▶ _INSTRUCTIONS FOR THE TASK_: When the string "will" is part of a line in the data below, report the whole line.

▶ _RECORD EXTRACTS_:
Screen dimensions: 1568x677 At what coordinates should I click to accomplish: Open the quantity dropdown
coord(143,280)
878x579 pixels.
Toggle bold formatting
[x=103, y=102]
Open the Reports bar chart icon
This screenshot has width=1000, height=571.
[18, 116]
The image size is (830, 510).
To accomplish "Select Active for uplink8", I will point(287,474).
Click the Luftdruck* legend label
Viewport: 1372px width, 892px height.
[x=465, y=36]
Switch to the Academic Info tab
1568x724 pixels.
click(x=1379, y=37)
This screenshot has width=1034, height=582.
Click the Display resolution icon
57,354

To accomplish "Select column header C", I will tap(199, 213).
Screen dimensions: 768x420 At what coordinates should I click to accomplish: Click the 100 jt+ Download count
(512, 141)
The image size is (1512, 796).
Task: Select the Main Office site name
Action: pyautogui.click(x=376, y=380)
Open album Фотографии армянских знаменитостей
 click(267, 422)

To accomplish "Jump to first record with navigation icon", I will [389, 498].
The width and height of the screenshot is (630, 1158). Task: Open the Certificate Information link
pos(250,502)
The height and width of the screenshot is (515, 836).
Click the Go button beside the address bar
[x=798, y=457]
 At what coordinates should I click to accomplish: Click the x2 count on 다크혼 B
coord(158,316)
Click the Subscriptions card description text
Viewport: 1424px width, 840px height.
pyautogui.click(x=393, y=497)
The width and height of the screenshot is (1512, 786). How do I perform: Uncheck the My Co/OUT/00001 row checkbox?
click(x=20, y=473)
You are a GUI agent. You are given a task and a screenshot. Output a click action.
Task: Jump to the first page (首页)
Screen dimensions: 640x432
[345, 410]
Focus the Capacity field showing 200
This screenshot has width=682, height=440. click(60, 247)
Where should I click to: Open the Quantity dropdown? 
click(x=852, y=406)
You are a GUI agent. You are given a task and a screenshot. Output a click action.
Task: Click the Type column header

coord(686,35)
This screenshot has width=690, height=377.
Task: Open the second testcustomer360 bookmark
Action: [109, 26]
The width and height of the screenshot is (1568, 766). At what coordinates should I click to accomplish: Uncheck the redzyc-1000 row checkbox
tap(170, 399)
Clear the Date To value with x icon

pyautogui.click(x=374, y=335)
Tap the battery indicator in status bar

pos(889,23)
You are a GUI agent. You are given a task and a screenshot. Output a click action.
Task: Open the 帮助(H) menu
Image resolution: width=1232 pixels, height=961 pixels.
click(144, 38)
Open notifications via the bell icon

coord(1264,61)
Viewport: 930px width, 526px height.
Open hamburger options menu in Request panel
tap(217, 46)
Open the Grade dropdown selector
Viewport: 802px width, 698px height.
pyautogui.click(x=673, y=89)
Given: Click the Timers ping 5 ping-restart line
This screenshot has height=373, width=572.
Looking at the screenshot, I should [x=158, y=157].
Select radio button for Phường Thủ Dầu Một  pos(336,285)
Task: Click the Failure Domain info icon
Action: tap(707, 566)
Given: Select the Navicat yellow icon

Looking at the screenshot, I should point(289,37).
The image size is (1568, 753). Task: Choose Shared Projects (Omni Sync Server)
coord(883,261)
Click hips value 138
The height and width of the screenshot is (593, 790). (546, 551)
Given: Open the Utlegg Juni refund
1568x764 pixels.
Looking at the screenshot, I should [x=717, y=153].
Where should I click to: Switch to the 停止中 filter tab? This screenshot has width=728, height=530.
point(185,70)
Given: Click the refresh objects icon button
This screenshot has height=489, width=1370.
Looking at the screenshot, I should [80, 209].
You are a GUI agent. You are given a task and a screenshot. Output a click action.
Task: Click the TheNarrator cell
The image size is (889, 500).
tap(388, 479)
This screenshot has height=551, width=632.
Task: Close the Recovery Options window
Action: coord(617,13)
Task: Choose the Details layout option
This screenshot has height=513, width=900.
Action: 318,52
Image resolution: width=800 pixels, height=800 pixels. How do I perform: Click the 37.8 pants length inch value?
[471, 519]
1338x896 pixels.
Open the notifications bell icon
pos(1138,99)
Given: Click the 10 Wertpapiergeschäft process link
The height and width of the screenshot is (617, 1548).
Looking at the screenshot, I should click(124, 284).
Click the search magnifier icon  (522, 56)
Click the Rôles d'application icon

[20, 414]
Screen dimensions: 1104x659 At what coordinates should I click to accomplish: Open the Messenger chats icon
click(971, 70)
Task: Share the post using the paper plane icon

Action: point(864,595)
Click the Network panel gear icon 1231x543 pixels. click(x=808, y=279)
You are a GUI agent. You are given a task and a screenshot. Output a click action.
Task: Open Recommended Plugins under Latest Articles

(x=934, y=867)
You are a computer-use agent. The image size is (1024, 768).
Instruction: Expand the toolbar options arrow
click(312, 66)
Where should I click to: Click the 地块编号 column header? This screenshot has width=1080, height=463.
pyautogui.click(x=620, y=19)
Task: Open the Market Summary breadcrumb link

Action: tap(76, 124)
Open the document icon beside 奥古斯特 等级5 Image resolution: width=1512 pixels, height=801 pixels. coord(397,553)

▶ _SOLUTION TO THIS EXERCISE_:
To accomplish "Select Active for uplink8", I will point(287,474).
To accomplish "Select column header C", I will tap(199, 213).
To accomplish "Jump to first record with navigation icon", I will [389, 498].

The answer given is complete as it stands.